- [Texto de origem]
· · · · ·
O contrato para a montagem do SIRESP foi negociado durante o Governo de Santana Lopes, em fevereiro de 2005, três dias depois de ter perdido as eleições para o PS e depois de três anos em estado de banho-maria.  Acabou por ser assinado apenas em 2006, já sob a tutela de António Costa como ministro da Administração Interna, no Governo de José Sócrates.
Sabe-se que, já em dezembro de 2006, o Tribunal de Contas, na sua apreciação concluíra que o contrato se revelava nefasto para o interesse público. No entanto, como para o conhecimento público das falhas recorrentes do sistema, foi preciso ocorrerem 64 mortes e contexto de incêndio florestal para que tal apreciação do TdC fosse conhecida publicamente. E, se o poder político eleito tem culpas no cartório, o poder político encarregado de administrar a justiça em nome do povo não tem menos.  
O SIRESP é uma PPP (Parceria Público-Privada), que tem como maior acionista a Galilei, empresa agora insolvente que antes era a SLN (Sociedade Lusa de Negócios), que caiu no seguimento da nacionalização do BPN, e que detém 33% das ações. Os outros acionistas são: a tecnológica Datacomp, com 9,55%, outra empresa do universo Galilei que está em Processo Especial de Revitalização; a PT, com 30,55%; a Motorola, com 14,9%; e a Esegur, sociedade da CGD e do Novo Banco que sucedeu ao ex-BES, com 12%. Tudo operadores de alta dedicação à pátria dos negócios ruinosos, mas sem qualquer penalização significativa. Por exemplo, critica-se a SLN por gestão calamitosa e deixa-se criar uma empresa sucedânea a que se confia um serviço de responsabilidade. Uma PT vai ao charco embrulhada no bavismo e continua no grupo. Um BES/GES continua a merecer a confiança do Estado. Estaremos nós no reino da Alice?
· · · · ·
- [Material fornecido]
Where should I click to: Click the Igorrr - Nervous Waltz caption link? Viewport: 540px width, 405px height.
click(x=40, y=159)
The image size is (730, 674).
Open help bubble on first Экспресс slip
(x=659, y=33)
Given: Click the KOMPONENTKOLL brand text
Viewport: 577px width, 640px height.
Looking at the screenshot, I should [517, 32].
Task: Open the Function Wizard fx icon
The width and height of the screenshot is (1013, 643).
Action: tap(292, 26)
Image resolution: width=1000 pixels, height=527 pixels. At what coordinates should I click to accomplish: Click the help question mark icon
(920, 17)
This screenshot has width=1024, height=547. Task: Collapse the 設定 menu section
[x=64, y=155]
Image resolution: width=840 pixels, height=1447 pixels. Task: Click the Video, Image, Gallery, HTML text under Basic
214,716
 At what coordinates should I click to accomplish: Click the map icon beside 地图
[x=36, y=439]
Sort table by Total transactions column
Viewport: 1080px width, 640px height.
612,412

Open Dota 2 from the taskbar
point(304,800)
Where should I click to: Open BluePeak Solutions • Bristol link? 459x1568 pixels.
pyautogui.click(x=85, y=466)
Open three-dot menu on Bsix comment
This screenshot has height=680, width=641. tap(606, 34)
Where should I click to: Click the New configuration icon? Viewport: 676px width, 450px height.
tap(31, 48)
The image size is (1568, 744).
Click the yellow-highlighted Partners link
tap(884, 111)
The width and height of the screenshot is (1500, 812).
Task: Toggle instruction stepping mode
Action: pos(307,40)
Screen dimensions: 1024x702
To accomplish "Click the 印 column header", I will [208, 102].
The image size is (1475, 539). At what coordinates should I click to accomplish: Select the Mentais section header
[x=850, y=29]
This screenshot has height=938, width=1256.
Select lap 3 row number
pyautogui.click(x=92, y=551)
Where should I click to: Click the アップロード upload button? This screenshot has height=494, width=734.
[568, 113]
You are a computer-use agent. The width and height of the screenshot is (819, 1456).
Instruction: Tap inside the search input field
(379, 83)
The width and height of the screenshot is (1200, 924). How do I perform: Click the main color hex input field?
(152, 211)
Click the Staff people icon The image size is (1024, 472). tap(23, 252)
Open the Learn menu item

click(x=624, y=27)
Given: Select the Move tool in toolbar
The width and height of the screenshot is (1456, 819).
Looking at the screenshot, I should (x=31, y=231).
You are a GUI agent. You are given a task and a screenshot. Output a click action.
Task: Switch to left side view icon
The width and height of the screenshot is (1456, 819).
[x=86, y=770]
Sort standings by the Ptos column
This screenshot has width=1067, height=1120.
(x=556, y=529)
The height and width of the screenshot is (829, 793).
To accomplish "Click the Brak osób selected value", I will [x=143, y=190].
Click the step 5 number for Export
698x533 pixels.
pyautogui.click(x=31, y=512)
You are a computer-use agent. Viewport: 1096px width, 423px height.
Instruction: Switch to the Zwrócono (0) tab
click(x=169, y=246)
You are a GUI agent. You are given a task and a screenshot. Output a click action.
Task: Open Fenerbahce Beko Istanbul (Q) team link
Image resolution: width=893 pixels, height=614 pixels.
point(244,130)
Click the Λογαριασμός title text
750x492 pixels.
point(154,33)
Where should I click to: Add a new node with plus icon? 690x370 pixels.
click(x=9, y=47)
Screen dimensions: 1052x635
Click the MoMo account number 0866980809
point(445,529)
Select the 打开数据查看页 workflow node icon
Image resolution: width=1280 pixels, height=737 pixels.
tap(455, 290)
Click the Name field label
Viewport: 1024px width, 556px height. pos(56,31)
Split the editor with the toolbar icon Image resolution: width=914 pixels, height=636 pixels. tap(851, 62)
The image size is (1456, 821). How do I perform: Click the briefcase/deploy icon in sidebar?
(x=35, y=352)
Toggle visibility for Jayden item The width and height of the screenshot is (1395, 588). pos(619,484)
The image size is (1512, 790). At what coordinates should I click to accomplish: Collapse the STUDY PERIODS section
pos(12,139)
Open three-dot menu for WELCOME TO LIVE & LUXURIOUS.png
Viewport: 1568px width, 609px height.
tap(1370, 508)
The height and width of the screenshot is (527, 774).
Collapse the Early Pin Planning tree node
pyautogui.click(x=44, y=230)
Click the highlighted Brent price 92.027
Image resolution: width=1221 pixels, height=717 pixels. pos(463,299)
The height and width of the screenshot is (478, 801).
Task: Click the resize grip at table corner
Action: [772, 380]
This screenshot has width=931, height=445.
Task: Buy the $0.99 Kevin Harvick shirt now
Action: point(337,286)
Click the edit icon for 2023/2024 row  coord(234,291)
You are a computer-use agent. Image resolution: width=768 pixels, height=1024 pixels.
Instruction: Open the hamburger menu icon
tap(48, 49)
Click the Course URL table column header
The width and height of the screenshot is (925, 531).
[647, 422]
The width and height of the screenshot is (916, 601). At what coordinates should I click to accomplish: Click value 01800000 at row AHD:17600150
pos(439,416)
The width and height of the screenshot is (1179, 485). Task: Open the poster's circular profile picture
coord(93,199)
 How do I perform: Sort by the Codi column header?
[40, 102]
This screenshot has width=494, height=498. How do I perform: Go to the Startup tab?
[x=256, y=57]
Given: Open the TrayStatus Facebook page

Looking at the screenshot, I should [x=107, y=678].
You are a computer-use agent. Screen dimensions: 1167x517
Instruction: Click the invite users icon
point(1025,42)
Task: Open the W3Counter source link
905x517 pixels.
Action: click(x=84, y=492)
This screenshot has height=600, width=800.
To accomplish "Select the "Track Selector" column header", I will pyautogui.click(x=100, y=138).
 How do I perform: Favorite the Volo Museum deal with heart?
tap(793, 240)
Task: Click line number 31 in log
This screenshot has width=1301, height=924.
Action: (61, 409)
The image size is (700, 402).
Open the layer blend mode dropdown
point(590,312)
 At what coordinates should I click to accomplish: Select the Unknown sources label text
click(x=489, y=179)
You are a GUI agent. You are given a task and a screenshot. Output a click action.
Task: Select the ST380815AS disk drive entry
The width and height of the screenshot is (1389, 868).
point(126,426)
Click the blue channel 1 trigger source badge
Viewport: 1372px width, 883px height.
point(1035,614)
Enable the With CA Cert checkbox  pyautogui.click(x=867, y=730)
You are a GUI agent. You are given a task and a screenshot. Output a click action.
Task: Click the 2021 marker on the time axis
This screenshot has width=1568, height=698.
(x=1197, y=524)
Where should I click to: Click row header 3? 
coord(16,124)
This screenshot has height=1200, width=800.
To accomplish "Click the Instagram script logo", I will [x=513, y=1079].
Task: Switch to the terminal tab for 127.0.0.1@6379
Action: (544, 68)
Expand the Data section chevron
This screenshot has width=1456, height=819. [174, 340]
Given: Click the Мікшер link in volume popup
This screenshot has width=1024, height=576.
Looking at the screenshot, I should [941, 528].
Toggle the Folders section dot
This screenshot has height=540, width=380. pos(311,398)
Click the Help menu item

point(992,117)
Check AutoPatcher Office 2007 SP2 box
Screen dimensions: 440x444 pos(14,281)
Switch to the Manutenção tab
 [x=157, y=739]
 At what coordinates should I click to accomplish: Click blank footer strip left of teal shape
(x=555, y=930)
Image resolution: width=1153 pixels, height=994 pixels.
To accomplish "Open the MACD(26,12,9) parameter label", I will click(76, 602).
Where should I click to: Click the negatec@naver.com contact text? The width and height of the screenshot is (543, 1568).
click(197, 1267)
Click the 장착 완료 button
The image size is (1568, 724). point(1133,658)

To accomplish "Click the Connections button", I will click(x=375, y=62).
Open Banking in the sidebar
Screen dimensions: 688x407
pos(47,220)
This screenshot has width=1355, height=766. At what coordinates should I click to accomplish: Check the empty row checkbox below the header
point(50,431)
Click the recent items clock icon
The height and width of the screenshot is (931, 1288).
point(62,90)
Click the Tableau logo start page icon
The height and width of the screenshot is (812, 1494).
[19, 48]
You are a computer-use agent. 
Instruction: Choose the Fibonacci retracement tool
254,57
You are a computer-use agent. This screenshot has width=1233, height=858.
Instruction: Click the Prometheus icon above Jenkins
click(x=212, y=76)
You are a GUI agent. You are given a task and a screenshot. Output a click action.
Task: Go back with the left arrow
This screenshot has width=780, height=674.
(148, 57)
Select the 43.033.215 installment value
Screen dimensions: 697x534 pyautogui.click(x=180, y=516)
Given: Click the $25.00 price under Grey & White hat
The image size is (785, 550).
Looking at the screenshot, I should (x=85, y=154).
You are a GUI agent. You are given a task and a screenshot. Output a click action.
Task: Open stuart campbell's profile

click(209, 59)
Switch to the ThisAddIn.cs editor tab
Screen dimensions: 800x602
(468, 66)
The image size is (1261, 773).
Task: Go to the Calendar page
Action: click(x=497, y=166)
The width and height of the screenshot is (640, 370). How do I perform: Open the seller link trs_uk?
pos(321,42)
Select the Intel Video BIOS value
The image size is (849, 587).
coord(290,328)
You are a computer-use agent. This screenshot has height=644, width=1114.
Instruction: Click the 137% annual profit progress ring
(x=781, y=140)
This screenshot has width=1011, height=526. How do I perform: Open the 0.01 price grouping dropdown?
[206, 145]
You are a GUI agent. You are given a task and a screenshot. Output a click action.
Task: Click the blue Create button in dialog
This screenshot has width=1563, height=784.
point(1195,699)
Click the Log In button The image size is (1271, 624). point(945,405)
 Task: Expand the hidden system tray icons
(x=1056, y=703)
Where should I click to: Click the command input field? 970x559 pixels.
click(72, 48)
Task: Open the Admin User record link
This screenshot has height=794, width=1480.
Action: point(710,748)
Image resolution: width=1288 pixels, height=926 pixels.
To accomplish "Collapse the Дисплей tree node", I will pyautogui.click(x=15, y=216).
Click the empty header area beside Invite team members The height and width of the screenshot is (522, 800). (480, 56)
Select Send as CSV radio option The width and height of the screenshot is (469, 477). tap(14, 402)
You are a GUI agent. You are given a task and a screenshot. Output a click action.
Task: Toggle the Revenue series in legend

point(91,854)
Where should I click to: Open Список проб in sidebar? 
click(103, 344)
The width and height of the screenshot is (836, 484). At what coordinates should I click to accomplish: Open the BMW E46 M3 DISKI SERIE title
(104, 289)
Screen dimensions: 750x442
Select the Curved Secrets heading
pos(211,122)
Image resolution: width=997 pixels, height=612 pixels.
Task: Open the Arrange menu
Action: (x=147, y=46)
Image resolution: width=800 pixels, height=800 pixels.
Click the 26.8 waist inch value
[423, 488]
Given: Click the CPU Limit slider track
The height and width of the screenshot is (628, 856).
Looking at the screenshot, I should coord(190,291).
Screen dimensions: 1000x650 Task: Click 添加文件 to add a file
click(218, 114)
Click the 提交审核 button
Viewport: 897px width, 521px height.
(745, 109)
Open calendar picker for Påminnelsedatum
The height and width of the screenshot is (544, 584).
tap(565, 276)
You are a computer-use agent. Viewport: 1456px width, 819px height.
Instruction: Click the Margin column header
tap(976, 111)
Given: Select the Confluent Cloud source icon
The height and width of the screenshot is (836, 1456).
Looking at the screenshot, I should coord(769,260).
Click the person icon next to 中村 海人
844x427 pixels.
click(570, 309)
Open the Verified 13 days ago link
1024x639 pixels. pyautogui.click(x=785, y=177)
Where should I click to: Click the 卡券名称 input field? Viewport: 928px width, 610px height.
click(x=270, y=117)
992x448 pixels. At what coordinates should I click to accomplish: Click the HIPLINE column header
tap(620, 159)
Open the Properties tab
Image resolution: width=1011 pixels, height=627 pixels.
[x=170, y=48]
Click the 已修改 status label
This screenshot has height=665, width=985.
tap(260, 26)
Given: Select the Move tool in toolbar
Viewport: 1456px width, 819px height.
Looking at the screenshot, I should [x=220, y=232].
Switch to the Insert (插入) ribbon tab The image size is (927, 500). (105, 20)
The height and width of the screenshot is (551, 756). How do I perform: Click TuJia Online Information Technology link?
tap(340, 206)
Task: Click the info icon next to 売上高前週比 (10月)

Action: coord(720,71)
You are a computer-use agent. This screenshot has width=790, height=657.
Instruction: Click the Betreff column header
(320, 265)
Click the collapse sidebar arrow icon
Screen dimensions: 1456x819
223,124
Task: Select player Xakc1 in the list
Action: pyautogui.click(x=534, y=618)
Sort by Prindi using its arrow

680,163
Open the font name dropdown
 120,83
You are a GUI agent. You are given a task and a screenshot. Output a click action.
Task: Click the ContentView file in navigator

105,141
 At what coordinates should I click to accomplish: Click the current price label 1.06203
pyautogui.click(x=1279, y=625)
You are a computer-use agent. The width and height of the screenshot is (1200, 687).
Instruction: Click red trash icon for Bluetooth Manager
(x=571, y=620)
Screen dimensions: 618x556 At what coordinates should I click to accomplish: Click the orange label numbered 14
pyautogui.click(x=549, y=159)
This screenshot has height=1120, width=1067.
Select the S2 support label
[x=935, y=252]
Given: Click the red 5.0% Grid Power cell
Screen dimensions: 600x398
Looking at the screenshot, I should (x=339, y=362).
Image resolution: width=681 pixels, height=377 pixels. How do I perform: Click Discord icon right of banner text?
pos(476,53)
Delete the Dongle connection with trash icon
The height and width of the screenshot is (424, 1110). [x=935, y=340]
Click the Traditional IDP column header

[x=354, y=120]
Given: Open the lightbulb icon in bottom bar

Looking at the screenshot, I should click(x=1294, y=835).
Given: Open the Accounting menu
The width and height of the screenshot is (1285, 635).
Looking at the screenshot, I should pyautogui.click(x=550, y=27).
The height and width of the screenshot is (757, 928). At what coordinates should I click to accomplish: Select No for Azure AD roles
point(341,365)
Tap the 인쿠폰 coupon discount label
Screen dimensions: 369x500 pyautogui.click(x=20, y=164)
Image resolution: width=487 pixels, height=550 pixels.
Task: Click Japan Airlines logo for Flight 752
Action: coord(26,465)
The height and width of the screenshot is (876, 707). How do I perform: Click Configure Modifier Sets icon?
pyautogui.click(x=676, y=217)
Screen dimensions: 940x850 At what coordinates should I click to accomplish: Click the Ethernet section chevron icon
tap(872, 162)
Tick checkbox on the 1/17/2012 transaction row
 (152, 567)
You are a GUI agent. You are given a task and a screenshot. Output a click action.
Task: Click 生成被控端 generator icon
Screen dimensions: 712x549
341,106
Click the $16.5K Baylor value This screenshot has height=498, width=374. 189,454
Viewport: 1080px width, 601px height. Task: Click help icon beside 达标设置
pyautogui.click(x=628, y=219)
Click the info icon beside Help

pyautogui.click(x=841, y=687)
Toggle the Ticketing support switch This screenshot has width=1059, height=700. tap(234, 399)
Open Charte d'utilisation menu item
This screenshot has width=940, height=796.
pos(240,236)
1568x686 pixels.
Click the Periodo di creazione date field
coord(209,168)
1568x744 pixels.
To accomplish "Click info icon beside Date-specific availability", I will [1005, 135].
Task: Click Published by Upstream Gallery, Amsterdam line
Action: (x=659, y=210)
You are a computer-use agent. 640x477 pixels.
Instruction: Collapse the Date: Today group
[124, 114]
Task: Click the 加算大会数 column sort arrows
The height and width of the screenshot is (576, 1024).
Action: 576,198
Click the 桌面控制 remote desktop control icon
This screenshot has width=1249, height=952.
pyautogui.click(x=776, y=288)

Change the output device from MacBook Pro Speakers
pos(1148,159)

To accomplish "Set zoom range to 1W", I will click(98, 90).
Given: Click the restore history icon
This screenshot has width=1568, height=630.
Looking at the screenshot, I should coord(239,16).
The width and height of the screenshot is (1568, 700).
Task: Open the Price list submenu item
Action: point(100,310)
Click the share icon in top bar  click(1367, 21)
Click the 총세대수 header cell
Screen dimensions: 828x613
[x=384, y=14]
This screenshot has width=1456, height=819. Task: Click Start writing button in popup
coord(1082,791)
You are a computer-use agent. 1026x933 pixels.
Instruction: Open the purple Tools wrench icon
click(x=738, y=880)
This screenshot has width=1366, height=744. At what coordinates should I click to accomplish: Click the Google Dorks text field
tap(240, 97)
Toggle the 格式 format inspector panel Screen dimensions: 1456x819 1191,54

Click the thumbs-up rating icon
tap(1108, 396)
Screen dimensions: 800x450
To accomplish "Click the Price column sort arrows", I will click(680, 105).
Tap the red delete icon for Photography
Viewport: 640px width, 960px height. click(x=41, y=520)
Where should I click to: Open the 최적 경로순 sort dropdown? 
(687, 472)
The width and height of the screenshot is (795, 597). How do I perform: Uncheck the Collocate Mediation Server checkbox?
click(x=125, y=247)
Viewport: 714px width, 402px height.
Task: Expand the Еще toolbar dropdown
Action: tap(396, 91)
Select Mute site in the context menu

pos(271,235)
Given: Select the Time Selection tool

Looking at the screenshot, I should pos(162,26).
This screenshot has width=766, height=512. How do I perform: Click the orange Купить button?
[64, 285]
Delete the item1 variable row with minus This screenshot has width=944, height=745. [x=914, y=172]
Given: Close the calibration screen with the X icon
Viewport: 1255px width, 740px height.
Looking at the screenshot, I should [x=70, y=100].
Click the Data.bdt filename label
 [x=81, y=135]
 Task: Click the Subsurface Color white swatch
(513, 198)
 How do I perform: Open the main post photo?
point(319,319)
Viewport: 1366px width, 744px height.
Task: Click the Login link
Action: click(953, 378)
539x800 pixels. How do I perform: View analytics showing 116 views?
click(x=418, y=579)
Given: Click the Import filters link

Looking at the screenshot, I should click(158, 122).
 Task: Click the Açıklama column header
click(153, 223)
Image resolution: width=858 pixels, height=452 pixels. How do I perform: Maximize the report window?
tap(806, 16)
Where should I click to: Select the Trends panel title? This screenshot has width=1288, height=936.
· · · · ·
Por favor, dê continuidade ao texto sobre o contrato do SIRESP, começando logo após a sua última frase.

Os relatórios do próprio SIRESP entre 2010 e 2017 revelam as falhas que vão além dos incêndios de Pedrógão Grande e Mação ou dos fogos de 2011, 2012, 2013 e 2016. E o MAI mantém confiança no SIRESP, que falhou 284 horas em 2013!
Em 2010, na Cimeira da NATO, houve problemas de cobertura de rede e a PSP chegou a recorrer ao seu próprio equipamento. No mesmo ano, durante a visita de Bento XVI a Fátima as três-estações base da zona não aguentaram o volume de telecomunicações. Nas intempéries de 19 e 20 de Janeiro de 2016, houve 84 estações que falharam (16% do total da rede de todo o país). Já durante a tempestade Stephanie, em Fevereiro de 2014, registaram-se 77 falhas em 65 estações no espaço de 72 horas. Que mais pretextos e razões quer o Governo ter para anular o contrato?
Miguel Macedo, MAI entre 2011 e 2014, vem agora explicar que o Governo que integrava optou pela “renegociação do contrato”, o que permitiu a poupança de 25 milhões de euros. Ora, mais importante que a poupança era importante a garantia da eficácia!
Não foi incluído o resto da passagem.